Un scénario très probable
“Cette annonce a été accueillie, dans un premier temps avec beaucoup de scepticisme sinon de prudence”, assure le professeur Christian Bréchot, virologue, président du Global Virus Network et ancien directeur de l’Inserm et de l’institut Pasteur, dans un entretien à France 24. Mais l’équipe chypriote a confirmé ses résultats et il n’y a pas de raison de douter de la qualité de leur travail.”
Certes, “sur le plan technique, il faut bien veiller à ce qu’il n’y ait pas d’artefacts qui puissent faire croire à tort à une recombinaison, poursuit le Professeur français installé aux États-Unis. Il faudra probablement d’autres données pour confirmer ce nouveau variant.”
Du point de vue scientifique, ce genre d’événement est tout à fait probable. “Sur le principe, la recombinaison de différents variants est parfaitement possible, poursuit le Pr Bréchot. C’est vrai pour les virus en général, et c’est encore plus vrai pour les Coronavirus. À partir du moment où il y a une circulation élevée de deux variants, la probabilité pour qu’il y ait une recombinaison des deux est très fortement augmentée. Et ce ne serait pas la première fois que ce type de mutation survient.”

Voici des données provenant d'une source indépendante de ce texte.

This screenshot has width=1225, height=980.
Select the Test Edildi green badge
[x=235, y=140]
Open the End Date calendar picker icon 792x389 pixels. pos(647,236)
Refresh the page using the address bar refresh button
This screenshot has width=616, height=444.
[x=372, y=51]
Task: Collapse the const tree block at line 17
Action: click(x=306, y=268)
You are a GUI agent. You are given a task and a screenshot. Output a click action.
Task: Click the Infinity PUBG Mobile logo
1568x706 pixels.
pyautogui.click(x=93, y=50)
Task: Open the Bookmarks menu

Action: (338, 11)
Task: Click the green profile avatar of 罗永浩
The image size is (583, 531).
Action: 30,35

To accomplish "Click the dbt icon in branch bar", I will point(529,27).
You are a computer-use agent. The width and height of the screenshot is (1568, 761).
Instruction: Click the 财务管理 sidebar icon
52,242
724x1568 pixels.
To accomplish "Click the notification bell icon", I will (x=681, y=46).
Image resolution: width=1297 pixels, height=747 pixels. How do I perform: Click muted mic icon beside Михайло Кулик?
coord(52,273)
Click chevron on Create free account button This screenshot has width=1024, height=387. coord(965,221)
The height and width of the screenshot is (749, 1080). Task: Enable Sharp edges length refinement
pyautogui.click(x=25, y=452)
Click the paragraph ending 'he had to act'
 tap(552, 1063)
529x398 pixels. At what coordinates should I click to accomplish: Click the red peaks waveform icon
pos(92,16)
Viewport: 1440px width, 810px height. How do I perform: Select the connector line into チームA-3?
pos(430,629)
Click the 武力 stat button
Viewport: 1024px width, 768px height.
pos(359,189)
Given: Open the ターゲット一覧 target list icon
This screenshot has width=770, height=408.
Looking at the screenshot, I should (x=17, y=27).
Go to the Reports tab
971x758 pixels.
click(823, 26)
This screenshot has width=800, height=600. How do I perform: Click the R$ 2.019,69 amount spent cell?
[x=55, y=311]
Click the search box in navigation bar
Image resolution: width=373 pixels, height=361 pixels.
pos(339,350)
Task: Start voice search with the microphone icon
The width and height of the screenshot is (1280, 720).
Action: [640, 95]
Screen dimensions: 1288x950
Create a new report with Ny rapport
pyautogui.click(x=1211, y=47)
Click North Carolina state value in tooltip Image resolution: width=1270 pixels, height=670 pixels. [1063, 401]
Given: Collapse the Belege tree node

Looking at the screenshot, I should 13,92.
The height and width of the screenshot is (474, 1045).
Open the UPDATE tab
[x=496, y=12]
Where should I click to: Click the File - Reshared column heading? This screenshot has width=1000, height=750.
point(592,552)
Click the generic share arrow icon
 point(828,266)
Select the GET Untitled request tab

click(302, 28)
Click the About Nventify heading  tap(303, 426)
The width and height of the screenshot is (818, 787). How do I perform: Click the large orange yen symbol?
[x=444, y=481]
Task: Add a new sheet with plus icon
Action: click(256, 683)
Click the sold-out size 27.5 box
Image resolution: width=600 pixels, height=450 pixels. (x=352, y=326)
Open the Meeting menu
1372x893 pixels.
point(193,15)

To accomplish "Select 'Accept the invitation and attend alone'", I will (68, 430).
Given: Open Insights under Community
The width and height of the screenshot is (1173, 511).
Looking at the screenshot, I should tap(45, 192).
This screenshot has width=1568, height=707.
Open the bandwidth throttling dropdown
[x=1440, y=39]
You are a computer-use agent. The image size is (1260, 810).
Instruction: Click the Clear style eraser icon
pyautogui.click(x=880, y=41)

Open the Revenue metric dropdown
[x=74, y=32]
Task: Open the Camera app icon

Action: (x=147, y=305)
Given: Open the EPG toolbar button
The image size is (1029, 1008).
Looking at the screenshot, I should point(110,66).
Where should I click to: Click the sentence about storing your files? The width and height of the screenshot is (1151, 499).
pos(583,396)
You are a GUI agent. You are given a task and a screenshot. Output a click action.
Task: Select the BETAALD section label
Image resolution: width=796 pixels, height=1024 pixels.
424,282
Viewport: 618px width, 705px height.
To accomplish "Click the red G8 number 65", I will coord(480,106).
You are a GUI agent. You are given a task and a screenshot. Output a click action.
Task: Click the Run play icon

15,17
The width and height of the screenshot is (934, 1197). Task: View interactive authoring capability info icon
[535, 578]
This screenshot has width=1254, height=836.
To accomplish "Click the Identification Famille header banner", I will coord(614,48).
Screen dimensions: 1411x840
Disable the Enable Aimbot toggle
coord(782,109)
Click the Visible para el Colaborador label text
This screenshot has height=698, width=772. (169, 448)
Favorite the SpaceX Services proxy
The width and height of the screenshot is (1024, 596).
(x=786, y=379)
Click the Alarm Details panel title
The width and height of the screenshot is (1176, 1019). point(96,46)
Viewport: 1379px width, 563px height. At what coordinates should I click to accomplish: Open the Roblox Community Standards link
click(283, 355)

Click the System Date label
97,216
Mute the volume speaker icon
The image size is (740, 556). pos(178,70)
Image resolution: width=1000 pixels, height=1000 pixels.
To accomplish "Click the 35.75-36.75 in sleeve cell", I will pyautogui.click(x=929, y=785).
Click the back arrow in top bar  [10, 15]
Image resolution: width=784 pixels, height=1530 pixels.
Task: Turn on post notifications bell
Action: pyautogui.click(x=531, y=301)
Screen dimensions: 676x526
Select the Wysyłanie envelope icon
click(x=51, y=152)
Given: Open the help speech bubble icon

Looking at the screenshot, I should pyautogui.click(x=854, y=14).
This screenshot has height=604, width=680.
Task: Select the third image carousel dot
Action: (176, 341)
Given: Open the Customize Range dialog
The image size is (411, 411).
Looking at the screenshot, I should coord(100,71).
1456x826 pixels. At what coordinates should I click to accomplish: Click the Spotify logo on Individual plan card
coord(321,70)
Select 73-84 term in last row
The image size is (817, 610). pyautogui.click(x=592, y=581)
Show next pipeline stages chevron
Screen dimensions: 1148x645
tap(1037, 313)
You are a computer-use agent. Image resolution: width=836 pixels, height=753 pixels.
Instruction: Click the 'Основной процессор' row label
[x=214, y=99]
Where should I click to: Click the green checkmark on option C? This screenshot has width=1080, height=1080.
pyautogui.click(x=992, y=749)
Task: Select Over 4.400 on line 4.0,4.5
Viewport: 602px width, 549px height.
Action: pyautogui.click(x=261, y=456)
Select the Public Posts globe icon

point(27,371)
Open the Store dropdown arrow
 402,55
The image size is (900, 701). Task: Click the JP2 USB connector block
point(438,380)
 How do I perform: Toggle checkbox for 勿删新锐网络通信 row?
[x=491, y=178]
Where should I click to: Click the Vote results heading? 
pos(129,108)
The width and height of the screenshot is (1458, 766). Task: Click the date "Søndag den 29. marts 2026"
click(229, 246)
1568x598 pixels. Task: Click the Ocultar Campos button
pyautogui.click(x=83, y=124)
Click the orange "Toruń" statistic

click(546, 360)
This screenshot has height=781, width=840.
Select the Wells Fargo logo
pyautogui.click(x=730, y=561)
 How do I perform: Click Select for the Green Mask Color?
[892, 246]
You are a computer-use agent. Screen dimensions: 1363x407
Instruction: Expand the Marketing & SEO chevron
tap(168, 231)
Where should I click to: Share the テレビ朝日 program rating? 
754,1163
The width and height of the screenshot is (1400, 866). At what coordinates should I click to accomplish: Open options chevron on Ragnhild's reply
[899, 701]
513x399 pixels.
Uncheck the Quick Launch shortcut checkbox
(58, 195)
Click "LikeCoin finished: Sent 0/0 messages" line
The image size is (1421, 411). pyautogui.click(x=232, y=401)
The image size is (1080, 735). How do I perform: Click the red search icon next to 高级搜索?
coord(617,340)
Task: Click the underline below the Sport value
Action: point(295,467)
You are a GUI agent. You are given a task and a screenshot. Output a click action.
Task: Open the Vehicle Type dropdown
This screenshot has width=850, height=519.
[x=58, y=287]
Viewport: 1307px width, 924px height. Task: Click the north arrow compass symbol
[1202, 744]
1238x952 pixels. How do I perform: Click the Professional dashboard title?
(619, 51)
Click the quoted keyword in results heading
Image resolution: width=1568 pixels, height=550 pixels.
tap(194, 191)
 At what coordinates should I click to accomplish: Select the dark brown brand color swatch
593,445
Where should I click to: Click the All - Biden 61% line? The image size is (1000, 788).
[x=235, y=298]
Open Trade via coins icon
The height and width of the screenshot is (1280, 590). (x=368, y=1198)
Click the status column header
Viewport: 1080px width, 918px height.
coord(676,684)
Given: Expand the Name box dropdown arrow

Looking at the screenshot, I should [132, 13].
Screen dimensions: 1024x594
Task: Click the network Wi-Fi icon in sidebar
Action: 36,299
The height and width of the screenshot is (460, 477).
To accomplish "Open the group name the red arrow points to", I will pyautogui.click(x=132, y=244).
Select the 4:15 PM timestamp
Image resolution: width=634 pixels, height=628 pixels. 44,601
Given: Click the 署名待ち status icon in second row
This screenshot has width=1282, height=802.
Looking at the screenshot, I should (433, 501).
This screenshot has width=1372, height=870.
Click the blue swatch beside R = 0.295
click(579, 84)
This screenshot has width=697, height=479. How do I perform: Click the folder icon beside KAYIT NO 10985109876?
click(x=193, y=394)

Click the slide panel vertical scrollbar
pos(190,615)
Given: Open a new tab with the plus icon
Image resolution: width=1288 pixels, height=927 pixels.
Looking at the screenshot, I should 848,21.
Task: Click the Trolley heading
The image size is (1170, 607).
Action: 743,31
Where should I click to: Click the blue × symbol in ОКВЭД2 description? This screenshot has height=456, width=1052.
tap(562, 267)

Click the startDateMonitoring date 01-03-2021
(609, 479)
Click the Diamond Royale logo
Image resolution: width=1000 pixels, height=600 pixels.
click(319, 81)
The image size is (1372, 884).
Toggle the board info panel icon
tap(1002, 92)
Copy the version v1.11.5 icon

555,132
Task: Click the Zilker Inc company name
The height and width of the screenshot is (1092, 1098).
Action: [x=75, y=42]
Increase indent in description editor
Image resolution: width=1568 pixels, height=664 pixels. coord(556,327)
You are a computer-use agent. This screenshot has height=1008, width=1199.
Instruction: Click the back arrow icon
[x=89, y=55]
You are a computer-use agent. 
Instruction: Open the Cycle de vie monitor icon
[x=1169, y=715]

Une nécessaire stratégie globale
Une observation partagée par Christine Rouzioux, professeur de virologie émérite à l’université Paris-Descartes, interrogée par France 24. Si elle n’a pas encore eu le temps de se pencher avec précision sur les séquençages en question, ce scénario peut très clairement être envisagé. “Il est encore trop tôt pour en dire quoi que ce soit. Il faut avant tout vérifier les séquençages et analyser les résultats sur un cluster, mais cette combinaison demeure très possible.”
Reste également la question du risque réel du Deltacron. S’il est confirmé par l’ensemble de la communauté scientifique, “il est encore trop tôt pour en dire quoi ce soit sur sa contagiosité et sa sévérité. Personne n’en sait rien pour le moment”, reconnaît le Pr Bréchot.
Une chose est certaine, conclut le virologue français : “Tant que les variants continueront à se propager dans le monde entier à un niveau élevé, on restera à la merci de ce genre d’événement. Deltacron n’aura peut-être aucun impact négatif, c’est ce qu’il faut espérer. En attendant de le déterminer, cette situation illustre surtout à quel point une stratégie basée sur la vaccination prioritaire des pays riches ne peut résoudre le problème. Delta nous est semble-t-il venu d’Inde, Omicron probablement d’Afrique du Sud. On parle aujourd’hui d’un Deltacron à Chypre. Dans ce contexte, on voit bien que les stratégies purement nationales à elles seules ne peuvent suffire. Il est impératif de définir une stratégie globale, basée sur la vaccination de l’ensemble du globe.”